The nub of the accusation lies in his chairman’s decision to leave the word “inclusive” in the name of one of his panel’s revamped subcommittees.  Clearly, the concept of inclusion has become accursed because Democrats often used it in concert with what might seem an equally innocuous word:  diversity.  Democrats did use diversity and inclusion demands to press for racial, gender, and sexual-orientation equity in ways that rubbed many republicans raw, but the idea of inclusion is fundamental to social justice and that was once synonymous with what many thought lay at the heart of American exceptionalism.  Surely, the word should be among those that may still be spoken.

But, despite uttering the unseemly “inclusive” suggestion, one might have thought Mr. McHenry met even the most rigorous anti-woke expectations.  Well before Tucker Carlson’s specious attack, the North Carolina Republican led Congress’s most high-impact campaign against asset managers offering ESG options, banks seeking sustainable business opportunities, and federal regulators who seemed to sympathize with these objectives by virtue of efforts to address the financial risks of climate change.

As a result, financial companies and their regulators were already sure of being hauled before HFSC to defend their visions of stakeholder capitalism and the link between climate risk and the legitimate concerns of investors and financial stability.  Now, these hearings are even more likely to be circular firing squads in which Republicans and Democrats vie for political credibility with virulent constituents even as industry leaders and federal regulators take heavy public-relations casualties.

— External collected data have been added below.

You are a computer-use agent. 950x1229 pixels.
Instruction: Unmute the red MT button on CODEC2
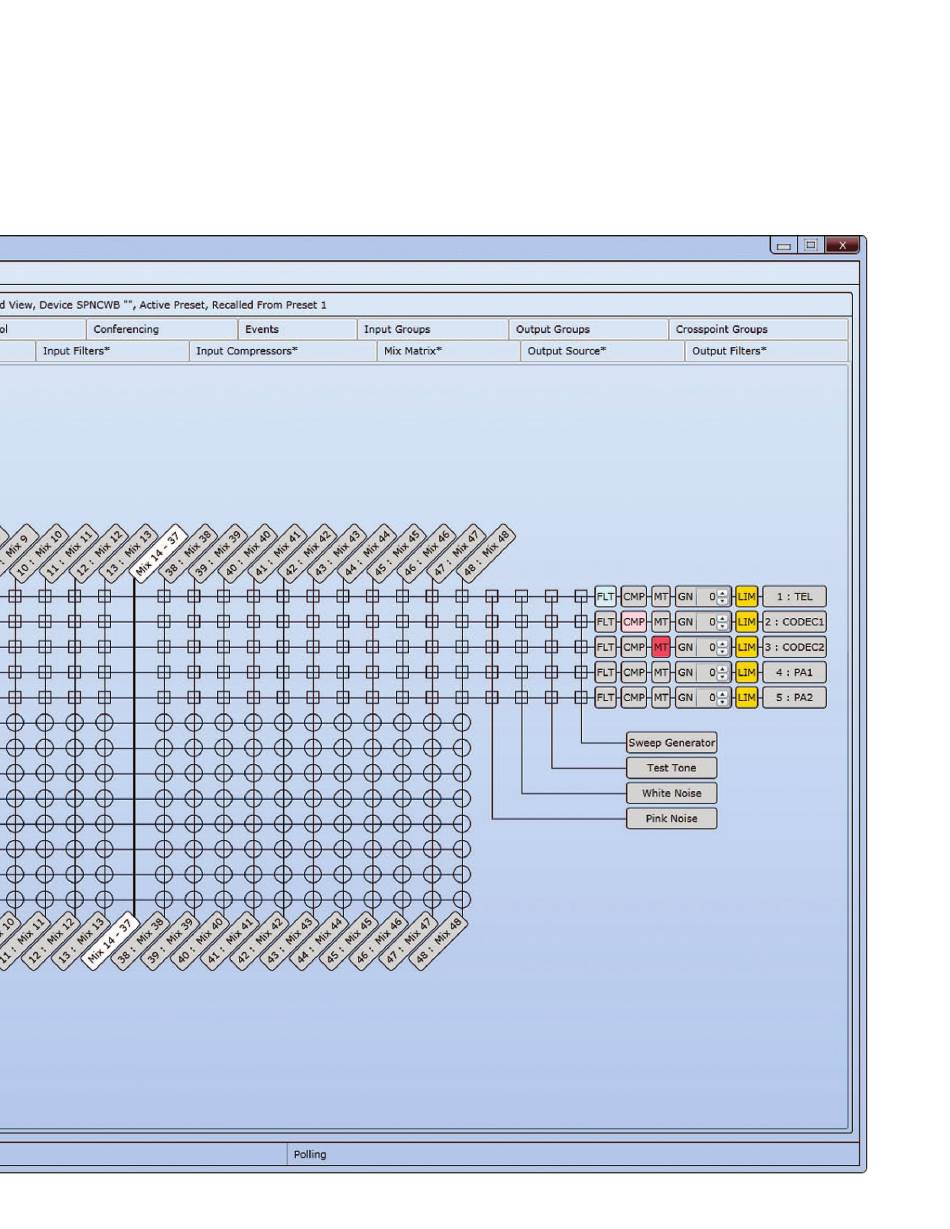click(x=661, y=647)
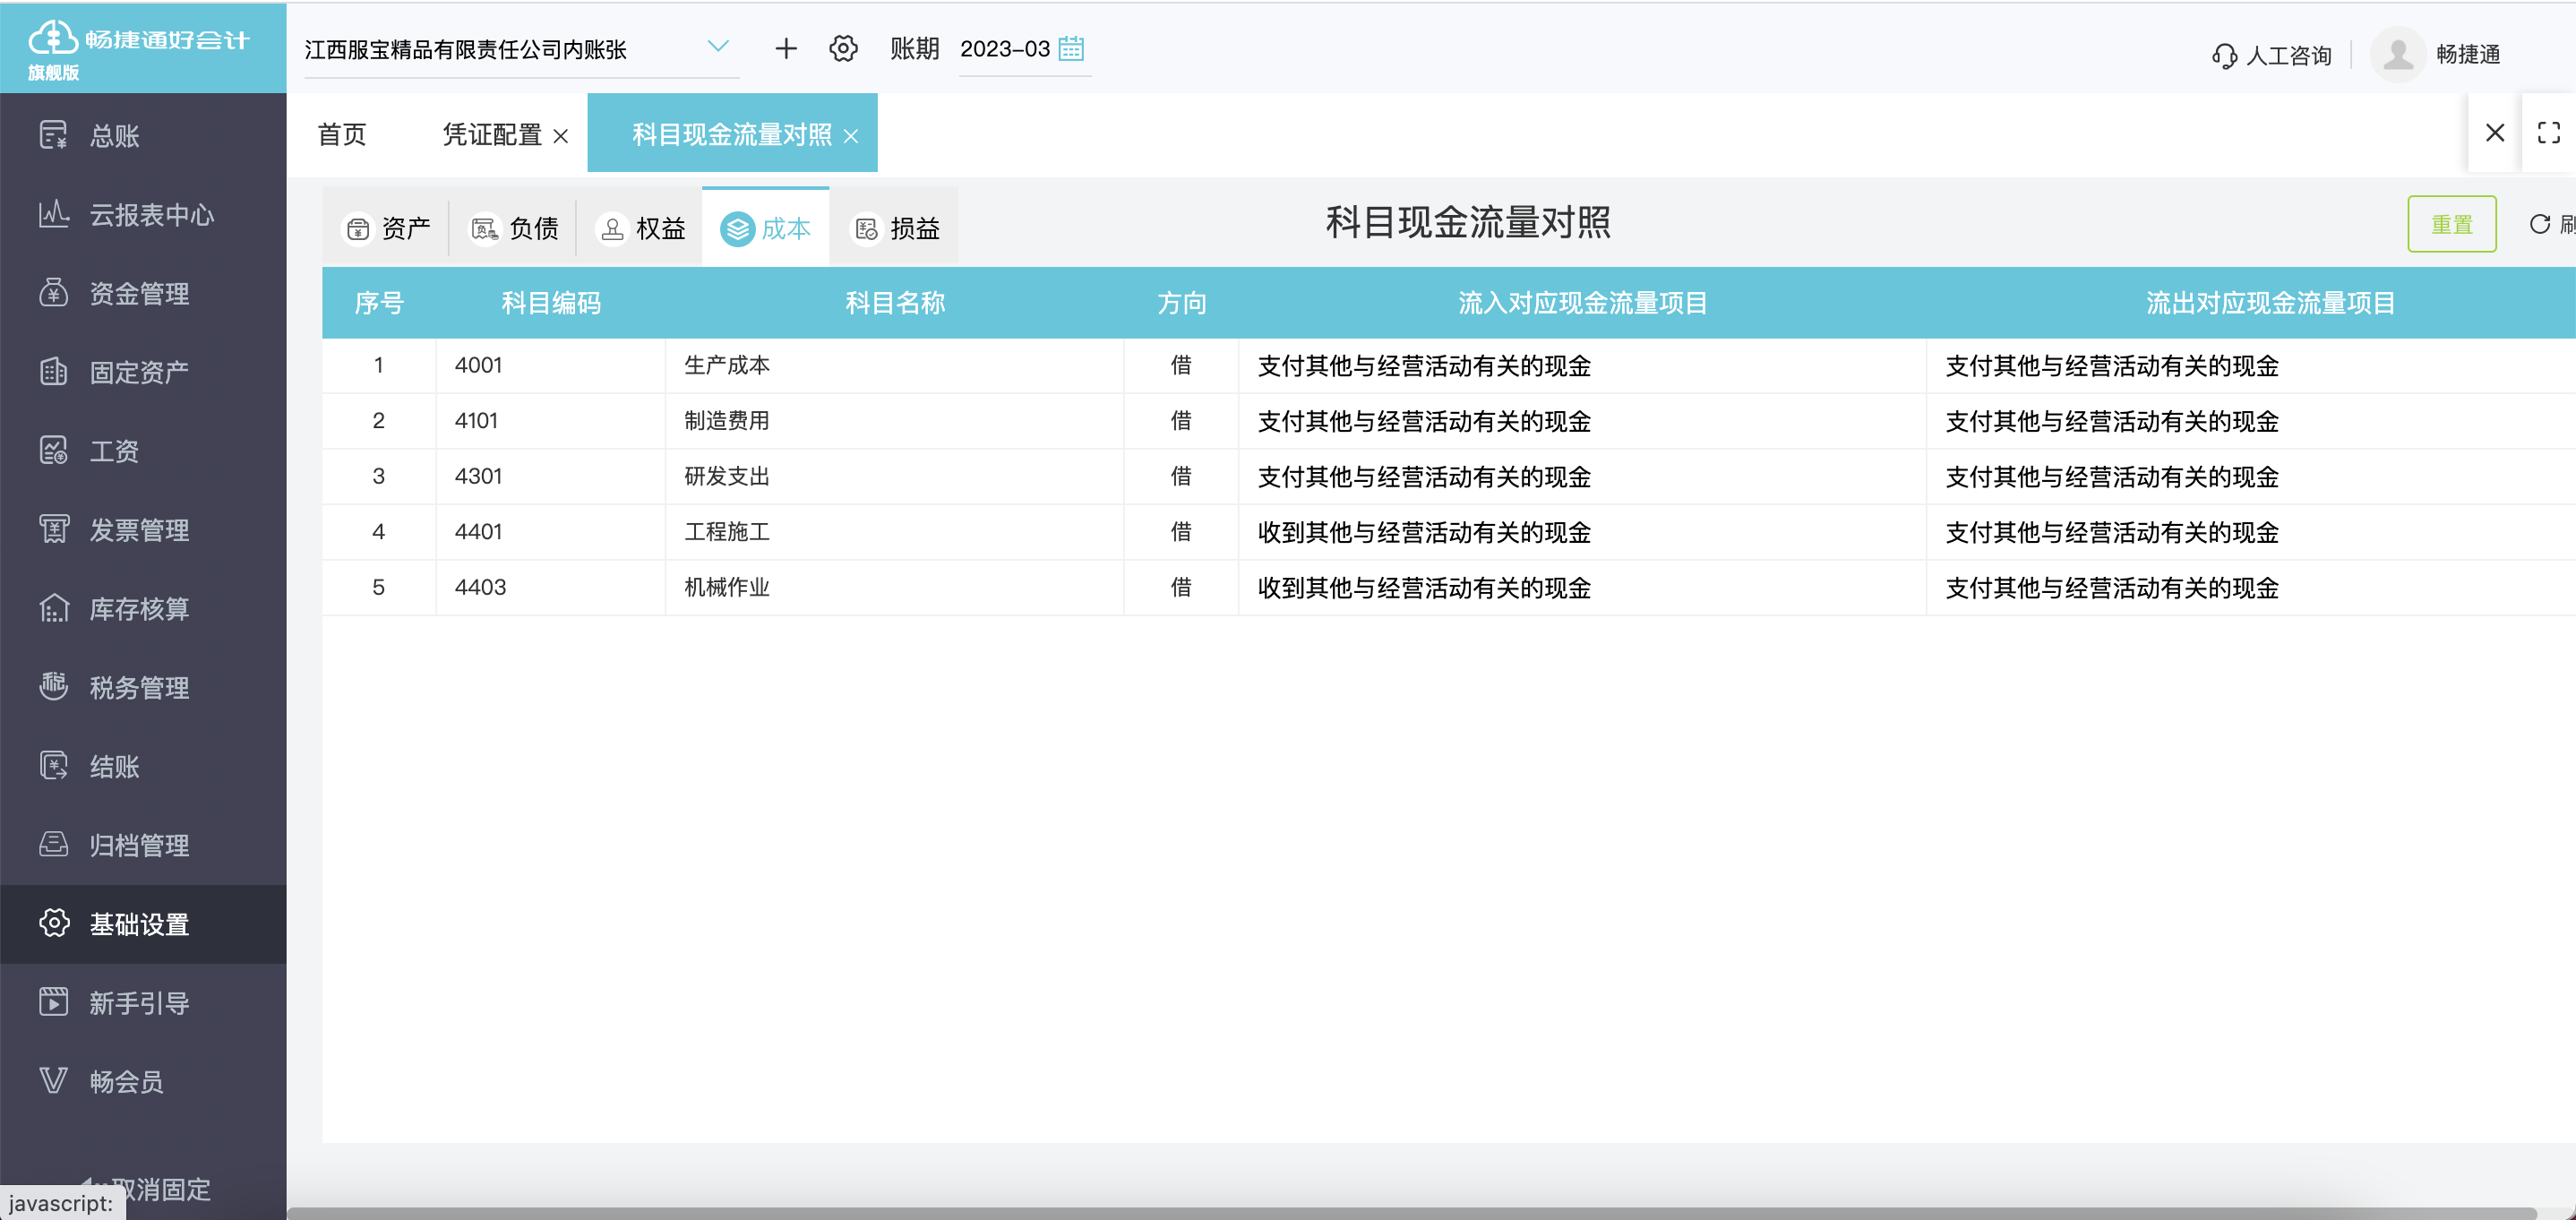
Task: Click the 资产 (Assets) tab icon
Action: point(358,227)
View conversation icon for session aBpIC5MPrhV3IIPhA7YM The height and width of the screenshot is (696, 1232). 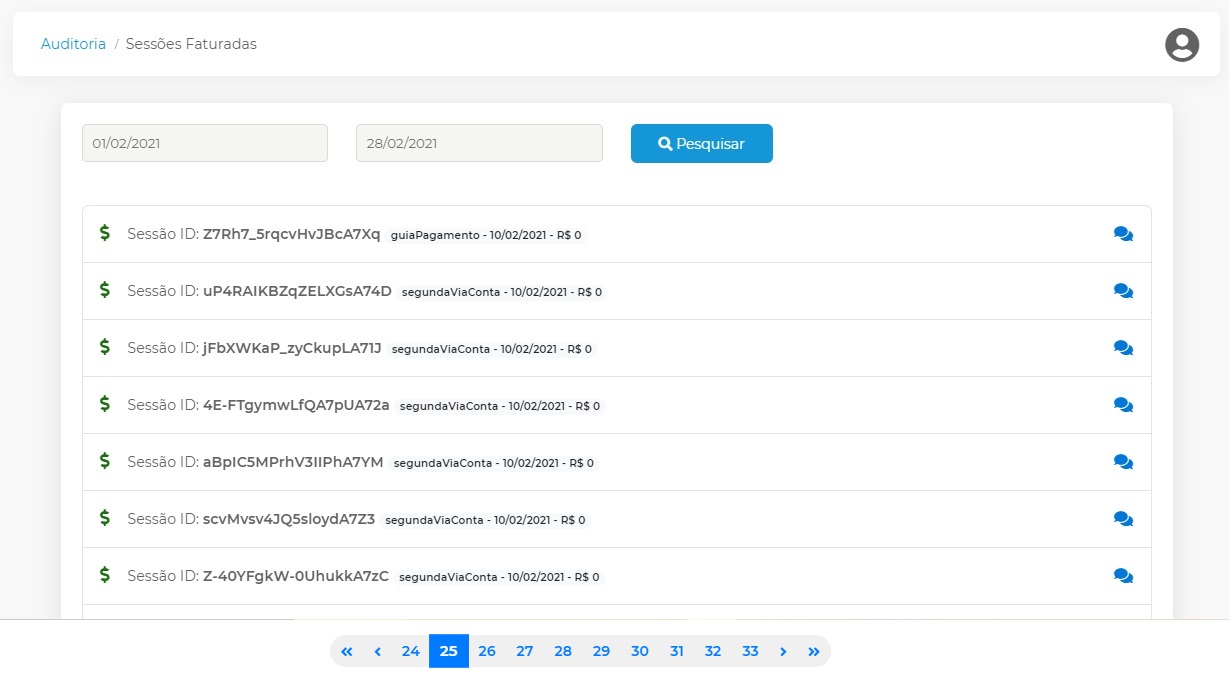click(1123, 462)
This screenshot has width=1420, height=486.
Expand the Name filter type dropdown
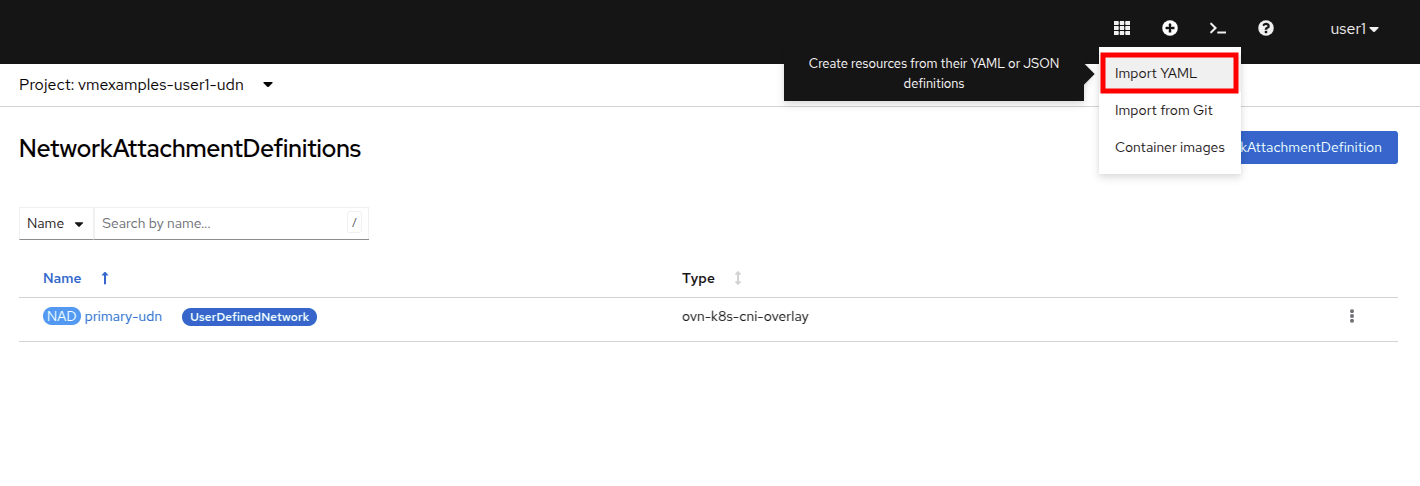pyautogui.click(x=56, y=224)
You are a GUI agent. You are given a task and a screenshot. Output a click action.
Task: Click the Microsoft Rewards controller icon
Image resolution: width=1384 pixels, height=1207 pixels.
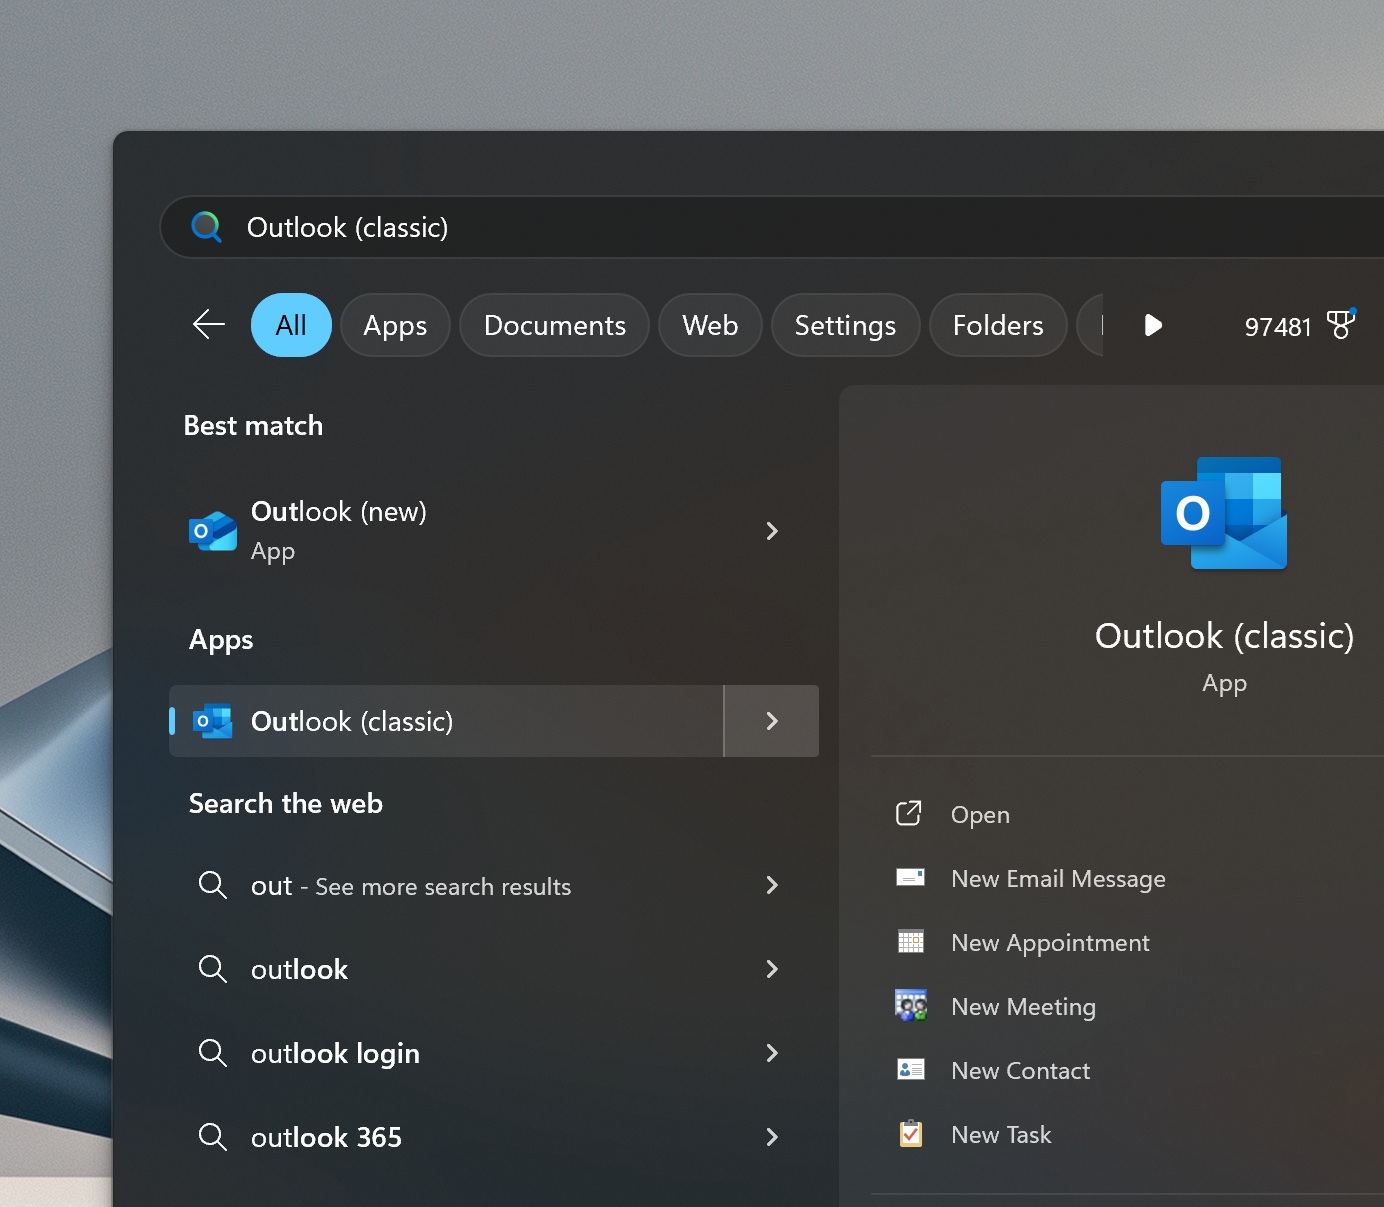point(1343,325)
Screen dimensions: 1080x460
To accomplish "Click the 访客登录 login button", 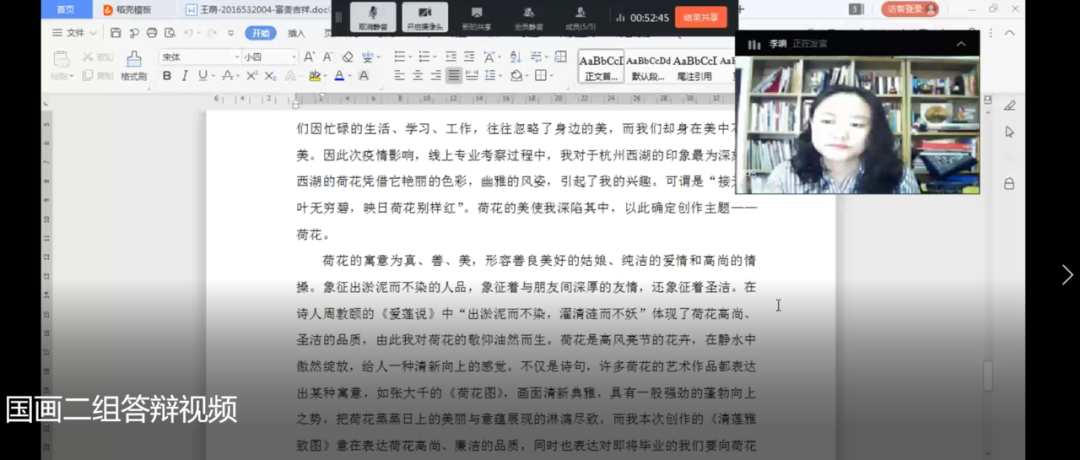I will 911,9.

Is this new?  Every Congress has its show trials and each of them diverts public attention and policy-maker bandwidth from the urgent business always at hand.  In the last Congress, ultra-progressive Democrats did more than their share of what Republicans castigate as virtue signaling even though that’s exactly what Tucker Carlson now demands not only of M&Ms, but also as staunch a conservative as Chairman McHenry. Voters didn’t like extremism from Democrats in 2020 and punished that among Republicans in 2022.  One hopes that these clear expressions of voter demand will empower a moderate middle able to get things done.  But, where this will end is impossible to predict.  That it may end badly for both discourse and decision is all too possible given how little restraint applies to some of the most influential public commentators.